EXCERPT:

[master] 0fd615c Change our timestamp format/parsing functions to not use strftime(3)/strptime(3) to avoid getting tangled up in the LOCALE.

Poul-Henning Kamp phk at FreeBSD.org
Mon Feb 23 13:56:48 CET 2015


commit 0fd615c3aa76d95914abdecfb033abef32c3c0e0
Author: Poul-Henning Kamp <phk at FreeBSD.org>
Date:   Mon Feb 23 12:54:56 2015 +0000

    Change our timestamp format/parsing functions to not use
    strftime(3)/strptime(3) to avoid getting tangled up in the LOCALE.
    
    We're not out of the LOCALE-tangle yet, but this was the big part.
    
    Inspired by patches from:	Dridi Boukelmoune

diff --git a/lib/libvarnish/vtim.c b/lib/libvarnish/vtim.c
index f0f4d55..96691d0 100644
--- a/lib/libvarnish/vtim.c
+++ b/lib/libvarnish/vtim.c
@@ -29,9 +29,6 @@
  * Semi-trivial functions to handle HTTP header timestamps according to
  * RFC 2616 section 3.3.

GIVEN DATA:
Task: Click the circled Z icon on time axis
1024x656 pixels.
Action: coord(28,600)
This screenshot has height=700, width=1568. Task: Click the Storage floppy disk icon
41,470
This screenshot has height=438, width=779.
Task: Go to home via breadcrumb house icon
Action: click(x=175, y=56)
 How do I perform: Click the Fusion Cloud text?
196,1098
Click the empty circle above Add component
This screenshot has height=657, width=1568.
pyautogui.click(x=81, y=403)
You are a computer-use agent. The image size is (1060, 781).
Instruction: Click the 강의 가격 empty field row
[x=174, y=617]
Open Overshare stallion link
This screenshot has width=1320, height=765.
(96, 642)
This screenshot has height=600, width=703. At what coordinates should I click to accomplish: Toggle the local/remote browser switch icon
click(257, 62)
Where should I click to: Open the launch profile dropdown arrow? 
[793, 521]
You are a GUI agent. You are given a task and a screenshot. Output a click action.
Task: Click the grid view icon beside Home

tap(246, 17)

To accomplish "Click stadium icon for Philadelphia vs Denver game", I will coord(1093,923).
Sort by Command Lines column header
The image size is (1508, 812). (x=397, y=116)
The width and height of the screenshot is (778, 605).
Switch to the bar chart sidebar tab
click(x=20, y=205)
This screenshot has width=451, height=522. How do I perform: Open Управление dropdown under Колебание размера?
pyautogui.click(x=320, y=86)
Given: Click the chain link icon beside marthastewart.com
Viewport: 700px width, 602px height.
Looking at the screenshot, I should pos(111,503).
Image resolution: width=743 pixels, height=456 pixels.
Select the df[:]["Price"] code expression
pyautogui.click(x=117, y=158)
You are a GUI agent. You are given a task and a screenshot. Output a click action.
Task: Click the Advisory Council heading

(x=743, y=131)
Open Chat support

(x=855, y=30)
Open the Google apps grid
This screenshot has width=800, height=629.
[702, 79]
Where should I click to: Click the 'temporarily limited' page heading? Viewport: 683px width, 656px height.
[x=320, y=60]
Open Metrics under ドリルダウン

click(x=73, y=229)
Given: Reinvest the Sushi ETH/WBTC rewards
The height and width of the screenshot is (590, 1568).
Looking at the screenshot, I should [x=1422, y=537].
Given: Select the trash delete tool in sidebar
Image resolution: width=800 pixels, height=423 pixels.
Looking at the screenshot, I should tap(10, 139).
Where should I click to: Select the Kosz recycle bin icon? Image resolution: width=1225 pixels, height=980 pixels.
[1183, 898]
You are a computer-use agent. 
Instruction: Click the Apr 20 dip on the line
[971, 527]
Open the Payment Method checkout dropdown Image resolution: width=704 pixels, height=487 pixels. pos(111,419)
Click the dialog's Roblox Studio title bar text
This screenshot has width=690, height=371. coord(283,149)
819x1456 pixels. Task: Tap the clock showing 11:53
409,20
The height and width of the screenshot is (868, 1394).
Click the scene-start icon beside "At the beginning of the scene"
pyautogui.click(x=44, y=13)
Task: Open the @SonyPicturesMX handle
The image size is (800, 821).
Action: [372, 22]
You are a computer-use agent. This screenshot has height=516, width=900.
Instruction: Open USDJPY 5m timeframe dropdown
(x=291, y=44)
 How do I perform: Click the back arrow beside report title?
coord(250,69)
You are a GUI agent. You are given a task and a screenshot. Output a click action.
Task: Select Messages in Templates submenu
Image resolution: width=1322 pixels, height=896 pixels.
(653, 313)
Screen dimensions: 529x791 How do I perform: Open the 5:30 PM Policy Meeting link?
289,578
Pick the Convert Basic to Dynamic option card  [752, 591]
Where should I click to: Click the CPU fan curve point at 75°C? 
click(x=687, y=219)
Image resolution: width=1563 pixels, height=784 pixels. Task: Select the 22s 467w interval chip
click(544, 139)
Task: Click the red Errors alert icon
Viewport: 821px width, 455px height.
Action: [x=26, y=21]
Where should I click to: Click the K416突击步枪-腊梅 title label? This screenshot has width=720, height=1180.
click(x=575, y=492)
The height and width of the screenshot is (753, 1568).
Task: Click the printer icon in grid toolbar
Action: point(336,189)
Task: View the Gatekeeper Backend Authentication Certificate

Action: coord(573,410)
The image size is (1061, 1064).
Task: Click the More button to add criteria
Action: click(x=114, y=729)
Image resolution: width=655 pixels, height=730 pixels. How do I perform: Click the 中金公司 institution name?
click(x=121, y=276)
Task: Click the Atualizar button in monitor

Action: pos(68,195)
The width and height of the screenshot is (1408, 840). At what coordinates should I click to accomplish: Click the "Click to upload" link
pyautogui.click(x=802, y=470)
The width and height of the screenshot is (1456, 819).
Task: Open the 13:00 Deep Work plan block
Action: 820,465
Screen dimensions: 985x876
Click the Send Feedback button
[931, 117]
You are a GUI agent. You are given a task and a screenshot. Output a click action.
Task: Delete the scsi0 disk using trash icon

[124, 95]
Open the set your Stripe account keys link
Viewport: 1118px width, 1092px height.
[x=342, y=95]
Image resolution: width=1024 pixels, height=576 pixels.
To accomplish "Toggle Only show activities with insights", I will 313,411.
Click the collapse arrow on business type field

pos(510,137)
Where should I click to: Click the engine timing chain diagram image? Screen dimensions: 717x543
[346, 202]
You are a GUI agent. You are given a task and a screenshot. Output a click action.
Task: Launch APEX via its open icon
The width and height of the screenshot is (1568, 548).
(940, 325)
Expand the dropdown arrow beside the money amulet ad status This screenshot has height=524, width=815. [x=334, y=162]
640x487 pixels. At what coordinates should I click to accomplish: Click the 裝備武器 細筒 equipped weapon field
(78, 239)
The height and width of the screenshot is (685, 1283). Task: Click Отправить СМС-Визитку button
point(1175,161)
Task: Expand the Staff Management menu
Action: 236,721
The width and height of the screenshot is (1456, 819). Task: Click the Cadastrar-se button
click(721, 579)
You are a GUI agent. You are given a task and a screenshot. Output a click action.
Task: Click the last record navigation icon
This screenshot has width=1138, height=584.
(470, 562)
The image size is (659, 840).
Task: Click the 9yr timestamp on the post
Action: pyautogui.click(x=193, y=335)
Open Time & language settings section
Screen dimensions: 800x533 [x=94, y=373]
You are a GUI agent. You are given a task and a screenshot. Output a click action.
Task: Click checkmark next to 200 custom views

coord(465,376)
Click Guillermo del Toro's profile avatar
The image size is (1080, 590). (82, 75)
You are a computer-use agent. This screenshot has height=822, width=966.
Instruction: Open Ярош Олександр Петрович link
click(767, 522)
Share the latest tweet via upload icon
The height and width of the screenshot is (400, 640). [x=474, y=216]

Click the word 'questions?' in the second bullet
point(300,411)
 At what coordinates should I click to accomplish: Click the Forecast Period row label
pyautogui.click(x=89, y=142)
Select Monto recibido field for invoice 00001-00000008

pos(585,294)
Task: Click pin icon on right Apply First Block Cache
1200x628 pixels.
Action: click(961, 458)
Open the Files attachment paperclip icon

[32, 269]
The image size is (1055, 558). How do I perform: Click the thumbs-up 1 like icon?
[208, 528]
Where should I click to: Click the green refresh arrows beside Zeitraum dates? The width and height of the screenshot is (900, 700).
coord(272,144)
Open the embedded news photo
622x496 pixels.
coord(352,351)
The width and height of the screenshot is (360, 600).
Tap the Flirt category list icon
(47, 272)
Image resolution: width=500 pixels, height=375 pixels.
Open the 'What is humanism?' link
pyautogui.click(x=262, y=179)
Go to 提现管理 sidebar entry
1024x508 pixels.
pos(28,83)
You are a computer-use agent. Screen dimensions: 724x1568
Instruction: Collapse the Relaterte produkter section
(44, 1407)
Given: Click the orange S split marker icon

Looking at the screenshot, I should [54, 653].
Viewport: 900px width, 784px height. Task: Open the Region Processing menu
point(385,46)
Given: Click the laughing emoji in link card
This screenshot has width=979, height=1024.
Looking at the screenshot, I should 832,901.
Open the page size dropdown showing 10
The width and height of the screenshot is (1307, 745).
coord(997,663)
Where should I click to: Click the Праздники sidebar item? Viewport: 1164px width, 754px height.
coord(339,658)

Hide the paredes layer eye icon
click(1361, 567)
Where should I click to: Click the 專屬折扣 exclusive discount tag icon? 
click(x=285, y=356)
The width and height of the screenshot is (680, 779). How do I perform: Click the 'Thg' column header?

WHAT TO WORK ON:
1. Reproduce word for word the stretch of the commit notice from "[master] 0fd615c Change" through "the big part.".
2. List every hexadecimal hash that appears in the commit notice, counting both the abbreviated and full commit hashes and the two file-version hashes.

TASK-BY-TASK RESULTS:
1.
[master] 0fd615c Change our timestamp format/parsing functions to not use strftime(3)/strptime(3) to avoid getting tangled up in the LOCALE.

Poul-Henning Kamp phk at FreeBSD.org
Mon Feb 23 13:56:48 CET 2015


commit 0fd615c3aa76d95914abdecfb033abef32c3c0e0
Author: Poul-Henning Kamp <phk at FreeBSD.org>
Date:   Mon Feb 23 12:54:56 2015 +0000

    Change our timestamp format/parsing functions to not use
    strftime(3)/strptime(3) to avoid getting tangled up in the LOCALE.
    
    We're not out of the LOCALE-tangle yet, but this was the big part.

2.
- 0fd615c
- 0fd615c3aa76d95914abdecfb033abef32c3c0e0
- f0f4d55
- 96691d0